The subject of Vassos Argyrou's study is modernisation, as reflected in the changing nature of wedding celebrations in Cyprus over two generations from the 1930s to the present day. He argues that modernisation is not a secular, progressive process, that remodels the life of a society, ironing out local differences. Rather, it is a legitimising discourse. It is an idiom which Greek Cypriots employ to represent, and contest, relationships between social classes, old and young, men and women, city folk and villagers. At the same time, by involving modernisation, they are submitting to foreign standards, and accepting the symbolic domination of Europe.
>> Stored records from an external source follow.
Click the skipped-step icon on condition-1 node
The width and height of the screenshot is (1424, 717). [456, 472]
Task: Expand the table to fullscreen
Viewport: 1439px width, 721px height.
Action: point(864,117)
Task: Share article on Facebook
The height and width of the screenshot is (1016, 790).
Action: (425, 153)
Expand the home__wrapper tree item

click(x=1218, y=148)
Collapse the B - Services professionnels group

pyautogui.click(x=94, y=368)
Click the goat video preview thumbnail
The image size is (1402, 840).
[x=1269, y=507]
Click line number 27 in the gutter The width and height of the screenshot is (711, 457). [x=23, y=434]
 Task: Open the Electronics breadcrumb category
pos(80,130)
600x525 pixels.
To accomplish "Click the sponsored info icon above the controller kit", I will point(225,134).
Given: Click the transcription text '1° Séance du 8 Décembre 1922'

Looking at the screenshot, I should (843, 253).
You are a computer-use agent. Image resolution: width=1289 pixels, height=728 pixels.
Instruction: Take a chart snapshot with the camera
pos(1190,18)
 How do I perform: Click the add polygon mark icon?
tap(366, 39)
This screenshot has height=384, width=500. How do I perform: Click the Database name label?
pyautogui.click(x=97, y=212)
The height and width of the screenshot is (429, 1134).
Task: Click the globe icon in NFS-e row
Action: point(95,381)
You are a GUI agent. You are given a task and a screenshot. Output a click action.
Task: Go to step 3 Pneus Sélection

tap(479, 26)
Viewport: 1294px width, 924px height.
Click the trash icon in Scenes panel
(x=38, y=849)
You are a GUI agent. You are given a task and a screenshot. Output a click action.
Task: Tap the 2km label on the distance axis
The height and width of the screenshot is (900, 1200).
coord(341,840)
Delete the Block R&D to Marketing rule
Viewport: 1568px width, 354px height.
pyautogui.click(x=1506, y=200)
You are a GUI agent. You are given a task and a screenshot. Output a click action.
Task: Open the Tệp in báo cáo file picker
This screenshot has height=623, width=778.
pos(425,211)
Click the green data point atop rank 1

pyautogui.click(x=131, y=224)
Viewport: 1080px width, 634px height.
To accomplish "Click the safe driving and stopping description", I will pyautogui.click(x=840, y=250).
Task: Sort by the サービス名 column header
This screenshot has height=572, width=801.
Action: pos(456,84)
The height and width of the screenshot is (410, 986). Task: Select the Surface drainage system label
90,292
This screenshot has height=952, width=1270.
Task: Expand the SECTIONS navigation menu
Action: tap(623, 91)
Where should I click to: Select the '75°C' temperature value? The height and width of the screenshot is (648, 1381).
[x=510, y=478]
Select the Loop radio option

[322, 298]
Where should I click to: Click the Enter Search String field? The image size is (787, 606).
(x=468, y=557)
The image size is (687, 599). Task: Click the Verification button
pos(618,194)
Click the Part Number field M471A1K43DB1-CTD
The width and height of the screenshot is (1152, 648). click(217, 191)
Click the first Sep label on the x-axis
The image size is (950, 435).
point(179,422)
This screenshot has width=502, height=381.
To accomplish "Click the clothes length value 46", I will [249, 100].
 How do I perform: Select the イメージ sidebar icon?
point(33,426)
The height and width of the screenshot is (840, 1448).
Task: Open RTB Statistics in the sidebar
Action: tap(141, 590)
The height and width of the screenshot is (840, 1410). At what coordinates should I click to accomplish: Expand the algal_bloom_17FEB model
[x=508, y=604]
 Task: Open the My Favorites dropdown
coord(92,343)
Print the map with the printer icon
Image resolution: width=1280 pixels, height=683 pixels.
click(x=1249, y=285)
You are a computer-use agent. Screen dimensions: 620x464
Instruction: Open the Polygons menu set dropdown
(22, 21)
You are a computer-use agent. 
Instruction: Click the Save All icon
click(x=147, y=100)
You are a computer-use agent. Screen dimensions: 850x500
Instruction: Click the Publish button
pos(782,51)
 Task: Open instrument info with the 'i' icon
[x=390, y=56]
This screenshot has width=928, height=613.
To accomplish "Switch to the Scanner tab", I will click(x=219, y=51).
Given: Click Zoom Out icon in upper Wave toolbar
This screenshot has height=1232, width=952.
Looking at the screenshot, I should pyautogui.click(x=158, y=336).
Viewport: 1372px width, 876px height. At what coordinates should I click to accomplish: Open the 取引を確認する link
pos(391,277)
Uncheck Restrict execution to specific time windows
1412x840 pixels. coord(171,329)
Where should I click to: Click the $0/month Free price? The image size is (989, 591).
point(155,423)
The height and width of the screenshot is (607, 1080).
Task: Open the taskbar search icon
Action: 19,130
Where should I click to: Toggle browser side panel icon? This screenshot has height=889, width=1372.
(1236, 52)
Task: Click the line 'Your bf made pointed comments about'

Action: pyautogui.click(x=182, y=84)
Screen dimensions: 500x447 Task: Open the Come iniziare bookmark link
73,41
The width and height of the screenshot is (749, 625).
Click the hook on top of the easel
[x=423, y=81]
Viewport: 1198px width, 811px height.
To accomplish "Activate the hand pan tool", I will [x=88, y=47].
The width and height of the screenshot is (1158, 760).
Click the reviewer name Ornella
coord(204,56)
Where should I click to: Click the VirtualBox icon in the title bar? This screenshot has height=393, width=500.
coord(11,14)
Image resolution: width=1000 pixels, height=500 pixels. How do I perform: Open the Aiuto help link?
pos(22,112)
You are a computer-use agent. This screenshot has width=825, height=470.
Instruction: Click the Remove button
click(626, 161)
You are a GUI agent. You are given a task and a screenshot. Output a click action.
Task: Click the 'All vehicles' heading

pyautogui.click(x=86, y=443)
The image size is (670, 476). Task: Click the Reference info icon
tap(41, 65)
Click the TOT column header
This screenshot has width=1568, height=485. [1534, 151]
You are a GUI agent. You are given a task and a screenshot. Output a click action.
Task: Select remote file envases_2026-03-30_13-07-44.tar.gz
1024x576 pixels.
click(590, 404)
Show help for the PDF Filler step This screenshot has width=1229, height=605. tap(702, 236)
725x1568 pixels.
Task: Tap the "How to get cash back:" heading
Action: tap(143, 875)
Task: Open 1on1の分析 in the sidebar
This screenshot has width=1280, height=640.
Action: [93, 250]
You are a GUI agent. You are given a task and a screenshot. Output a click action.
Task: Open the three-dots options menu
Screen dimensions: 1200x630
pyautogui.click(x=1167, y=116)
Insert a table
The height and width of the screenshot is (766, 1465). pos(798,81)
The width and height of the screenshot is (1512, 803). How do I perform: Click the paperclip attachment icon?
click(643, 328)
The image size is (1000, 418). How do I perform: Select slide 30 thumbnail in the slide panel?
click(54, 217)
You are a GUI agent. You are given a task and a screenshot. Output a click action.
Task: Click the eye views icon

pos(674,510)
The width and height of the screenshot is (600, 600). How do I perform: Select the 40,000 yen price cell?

Modernity in Indian Social Theory

2010-12-06
Modernity in Indian Social Theory
Title Modernity in Indian Social Theory PDF eBook
Author A. Raghuramaraju
Publisher Oxford University Press
Pages 221
Release 2010-12-06
Genre Philosophy
ISBN 0199088365

Unlike the West, India presents a fascinating example of a society where the pre-modern continues to co-exist with the modern. Modernity in Indian Social Theory explores the social variance between India and the West to show how it impacted their respective trajectories of modernity. A. Raghuramaraju argues that modernity in the West involved disinheriting the pre-modern, and temporal ordering of the traditional and modern. It was ruthlessly implemented through programmes of industrialization, nationalism, and secularism. This book underscores that India did not merely the Western model of modernity or experience a temporal ordering of society. It situates this sociological complexity in the context of the debates on social theory. The author critically examines various discourses on modernity in India, including Partha Chatterjee’s account of Indian nationalism; Javeed Alam’s reading of Indian secularism; the use of the term pluralism by some Indian social scientists; and Gopal Guru’s emphasis on the lived Dalit experience. He also engages with the readings on key thinkers including Vivekananda, Aurobindo, Gandhi, and Ambedkar.